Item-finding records
--- start ---

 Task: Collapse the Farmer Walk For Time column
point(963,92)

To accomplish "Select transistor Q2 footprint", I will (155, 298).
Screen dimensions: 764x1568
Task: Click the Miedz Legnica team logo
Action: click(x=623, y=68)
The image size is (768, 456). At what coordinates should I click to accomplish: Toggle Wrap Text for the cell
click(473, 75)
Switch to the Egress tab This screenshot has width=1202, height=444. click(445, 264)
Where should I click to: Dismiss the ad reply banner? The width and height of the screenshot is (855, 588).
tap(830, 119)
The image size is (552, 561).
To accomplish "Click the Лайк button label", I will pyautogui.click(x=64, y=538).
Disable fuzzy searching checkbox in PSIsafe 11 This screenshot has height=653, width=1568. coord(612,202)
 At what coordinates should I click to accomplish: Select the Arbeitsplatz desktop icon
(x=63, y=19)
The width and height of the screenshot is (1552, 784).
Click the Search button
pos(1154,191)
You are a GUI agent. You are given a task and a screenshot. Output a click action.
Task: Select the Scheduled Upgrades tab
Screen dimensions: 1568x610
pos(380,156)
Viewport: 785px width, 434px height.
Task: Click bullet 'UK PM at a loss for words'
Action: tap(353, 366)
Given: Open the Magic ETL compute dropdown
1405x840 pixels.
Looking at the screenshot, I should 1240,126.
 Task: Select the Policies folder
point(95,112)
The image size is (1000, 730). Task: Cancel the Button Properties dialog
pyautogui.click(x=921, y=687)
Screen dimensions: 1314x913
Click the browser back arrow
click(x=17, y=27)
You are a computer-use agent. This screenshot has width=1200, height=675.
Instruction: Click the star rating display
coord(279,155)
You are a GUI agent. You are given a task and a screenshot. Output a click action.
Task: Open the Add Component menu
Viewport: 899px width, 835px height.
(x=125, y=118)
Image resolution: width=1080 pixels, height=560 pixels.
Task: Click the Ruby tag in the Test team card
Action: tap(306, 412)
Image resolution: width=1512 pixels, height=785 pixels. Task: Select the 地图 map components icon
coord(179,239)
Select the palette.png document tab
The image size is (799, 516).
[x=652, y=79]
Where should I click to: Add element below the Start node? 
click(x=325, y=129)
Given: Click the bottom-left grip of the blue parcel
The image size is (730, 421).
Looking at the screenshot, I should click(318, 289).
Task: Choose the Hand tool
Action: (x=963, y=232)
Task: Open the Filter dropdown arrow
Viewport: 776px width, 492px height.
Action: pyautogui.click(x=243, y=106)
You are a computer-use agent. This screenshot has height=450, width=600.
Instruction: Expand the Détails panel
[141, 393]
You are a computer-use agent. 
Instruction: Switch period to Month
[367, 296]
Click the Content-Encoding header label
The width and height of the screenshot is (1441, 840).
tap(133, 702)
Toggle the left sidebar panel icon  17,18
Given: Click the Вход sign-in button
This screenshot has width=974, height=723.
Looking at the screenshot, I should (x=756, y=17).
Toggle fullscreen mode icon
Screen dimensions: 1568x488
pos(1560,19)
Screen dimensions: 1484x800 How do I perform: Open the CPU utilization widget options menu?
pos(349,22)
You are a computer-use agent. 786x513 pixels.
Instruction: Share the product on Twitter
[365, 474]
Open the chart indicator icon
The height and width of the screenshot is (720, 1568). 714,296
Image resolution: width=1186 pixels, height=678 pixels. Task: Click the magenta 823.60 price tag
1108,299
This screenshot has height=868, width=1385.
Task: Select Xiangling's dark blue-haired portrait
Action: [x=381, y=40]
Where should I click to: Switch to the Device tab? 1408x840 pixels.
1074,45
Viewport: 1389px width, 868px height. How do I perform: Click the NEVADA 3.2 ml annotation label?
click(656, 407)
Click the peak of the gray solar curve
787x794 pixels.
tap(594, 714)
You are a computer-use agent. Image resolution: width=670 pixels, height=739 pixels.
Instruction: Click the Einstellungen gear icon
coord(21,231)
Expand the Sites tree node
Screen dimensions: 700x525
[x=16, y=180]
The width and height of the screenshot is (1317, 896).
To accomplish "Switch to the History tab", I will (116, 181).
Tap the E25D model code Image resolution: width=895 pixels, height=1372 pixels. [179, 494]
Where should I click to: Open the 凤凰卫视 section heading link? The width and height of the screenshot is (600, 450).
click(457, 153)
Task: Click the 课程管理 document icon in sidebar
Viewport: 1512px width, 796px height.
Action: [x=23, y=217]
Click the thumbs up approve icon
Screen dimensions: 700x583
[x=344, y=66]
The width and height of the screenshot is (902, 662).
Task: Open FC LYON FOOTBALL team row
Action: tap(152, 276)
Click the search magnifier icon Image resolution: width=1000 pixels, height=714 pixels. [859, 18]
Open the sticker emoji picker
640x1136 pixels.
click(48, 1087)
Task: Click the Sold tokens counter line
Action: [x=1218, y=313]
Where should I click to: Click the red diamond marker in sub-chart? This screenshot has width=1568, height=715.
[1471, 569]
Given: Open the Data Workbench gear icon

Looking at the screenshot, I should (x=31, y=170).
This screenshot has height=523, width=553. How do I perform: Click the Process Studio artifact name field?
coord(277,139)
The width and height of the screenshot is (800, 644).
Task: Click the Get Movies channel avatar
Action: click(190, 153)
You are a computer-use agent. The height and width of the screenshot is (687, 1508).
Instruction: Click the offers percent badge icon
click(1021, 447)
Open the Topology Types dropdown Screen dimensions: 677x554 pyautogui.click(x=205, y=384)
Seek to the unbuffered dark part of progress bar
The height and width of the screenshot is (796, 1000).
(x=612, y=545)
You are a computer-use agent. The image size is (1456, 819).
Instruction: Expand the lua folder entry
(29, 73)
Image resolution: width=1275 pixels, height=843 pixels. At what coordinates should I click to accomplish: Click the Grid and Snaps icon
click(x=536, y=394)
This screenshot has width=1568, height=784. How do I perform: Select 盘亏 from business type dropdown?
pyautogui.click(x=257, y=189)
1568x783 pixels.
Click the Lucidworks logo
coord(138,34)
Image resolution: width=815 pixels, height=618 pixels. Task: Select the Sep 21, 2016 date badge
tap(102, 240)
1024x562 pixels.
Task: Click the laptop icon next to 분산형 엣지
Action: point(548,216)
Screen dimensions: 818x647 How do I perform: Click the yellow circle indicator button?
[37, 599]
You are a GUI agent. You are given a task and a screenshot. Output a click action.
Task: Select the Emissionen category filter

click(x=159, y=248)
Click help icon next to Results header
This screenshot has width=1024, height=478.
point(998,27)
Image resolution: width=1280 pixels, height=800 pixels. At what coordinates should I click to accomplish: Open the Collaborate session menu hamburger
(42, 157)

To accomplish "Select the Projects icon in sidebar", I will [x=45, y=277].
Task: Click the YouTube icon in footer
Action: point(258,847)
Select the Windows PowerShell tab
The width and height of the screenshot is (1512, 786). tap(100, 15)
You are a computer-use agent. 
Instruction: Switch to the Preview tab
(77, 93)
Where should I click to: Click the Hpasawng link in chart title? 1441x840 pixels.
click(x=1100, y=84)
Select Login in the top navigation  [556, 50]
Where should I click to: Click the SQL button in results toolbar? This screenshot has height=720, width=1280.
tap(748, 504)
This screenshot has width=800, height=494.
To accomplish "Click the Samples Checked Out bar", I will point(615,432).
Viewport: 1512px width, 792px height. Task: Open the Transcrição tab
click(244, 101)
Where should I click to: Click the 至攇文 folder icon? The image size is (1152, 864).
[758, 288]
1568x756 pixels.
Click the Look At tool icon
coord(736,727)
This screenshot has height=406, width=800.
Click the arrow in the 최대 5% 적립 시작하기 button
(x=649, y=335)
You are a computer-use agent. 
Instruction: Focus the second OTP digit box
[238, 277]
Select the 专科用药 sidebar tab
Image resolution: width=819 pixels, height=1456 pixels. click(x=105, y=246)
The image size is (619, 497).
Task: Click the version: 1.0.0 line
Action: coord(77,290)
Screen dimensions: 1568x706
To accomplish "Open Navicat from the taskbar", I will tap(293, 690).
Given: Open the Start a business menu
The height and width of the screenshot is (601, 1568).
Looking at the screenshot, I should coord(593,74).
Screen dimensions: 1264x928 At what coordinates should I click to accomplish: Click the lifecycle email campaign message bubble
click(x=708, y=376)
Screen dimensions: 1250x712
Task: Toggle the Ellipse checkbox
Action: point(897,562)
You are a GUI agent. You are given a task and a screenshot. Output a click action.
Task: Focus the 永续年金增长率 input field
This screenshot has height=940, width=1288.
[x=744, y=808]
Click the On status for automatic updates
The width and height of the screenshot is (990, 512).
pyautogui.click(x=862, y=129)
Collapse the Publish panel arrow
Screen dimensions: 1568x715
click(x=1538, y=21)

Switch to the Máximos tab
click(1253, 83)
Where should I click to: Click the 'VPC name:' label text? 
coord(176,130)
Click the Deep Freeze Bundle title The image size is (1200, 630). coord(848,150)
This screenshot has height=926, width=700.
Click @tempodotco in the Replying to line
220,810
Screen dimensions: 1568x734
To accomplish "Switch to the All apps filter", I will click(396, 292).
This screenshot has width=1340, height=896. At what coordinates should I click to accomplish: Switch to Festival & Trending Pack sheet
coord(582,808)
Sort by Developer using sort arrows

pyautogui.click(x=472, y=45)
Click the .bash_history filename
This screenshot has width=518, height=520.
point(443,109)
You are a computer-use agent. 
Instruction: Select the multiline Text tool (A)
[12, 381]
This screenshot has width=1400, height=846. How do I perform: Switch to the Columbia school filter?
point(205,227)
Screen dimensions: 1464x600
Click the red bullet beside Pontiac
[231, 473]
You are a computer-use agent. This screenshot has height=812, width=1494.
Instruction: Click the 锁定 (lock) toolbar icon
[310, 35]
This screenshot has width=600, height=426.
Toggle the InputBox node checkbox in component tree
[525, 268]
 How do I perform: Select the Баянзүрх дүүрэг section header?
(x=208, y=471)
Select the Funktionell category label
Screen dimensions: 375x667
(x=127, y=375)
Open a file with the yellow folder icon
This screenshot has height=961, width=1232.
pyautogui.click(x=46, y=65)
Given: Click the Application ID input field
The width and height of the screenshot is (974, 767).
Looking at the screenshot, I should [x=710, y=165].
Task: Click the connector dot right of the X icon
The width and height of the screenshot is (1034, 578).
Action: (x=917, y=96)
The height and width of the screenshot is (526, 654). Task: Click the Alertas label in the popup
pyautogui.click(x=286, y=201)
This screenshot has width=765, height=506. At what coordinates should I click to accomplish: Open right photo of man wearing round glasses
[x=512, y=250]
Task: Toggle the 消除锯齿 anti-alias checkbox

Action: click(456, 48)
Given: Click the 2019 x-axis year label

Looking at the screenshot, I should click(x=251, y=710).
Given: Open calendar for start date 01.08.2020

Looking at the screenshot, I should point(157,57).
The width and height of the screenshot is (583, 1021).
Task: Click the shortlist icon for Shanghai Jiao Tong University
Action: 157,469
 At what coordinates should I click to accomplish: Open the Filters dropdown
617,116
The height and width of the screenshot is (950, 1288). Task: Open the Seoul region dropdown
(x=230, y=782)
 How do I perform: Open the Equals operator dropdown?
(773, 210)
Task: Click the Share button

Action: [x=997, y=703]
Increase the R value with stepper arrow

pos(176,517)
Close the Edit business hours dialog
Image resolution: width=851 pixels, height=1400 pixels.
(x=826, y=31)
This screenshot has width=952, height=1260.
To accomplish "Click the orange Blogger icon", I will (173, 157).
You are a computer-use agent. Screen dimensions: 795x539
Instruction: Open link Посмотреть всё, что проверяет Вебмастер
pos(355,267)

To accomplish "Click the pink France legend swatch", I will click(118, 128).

--- end ---

DESCRIPTION OF THE TASK »
Return, word for word, the lines of the material above that begin at the line containing "Click the search magnifier" and end after the line containing "Looking at the screenshot, I should (x=31, y=170).".

THE COMPLETED TASK »
Click the search magnifier icon Image resolution: width=1000 pixels, height=714 pixels. [859, 18]
Open the sticker emoji picker
640x1136 pixels.
click(48, 1087)
Task: Click the Sold tokens counter line
Action: [x=1218, y=313]
Where should I click to: Click the red diamond marker in sub-chart? This screenshot has width=1568, height=715.
[1471, 569]
Given: Open the Data Workbench gear icon

Looking at the screenshot, I should (x=31, y=170).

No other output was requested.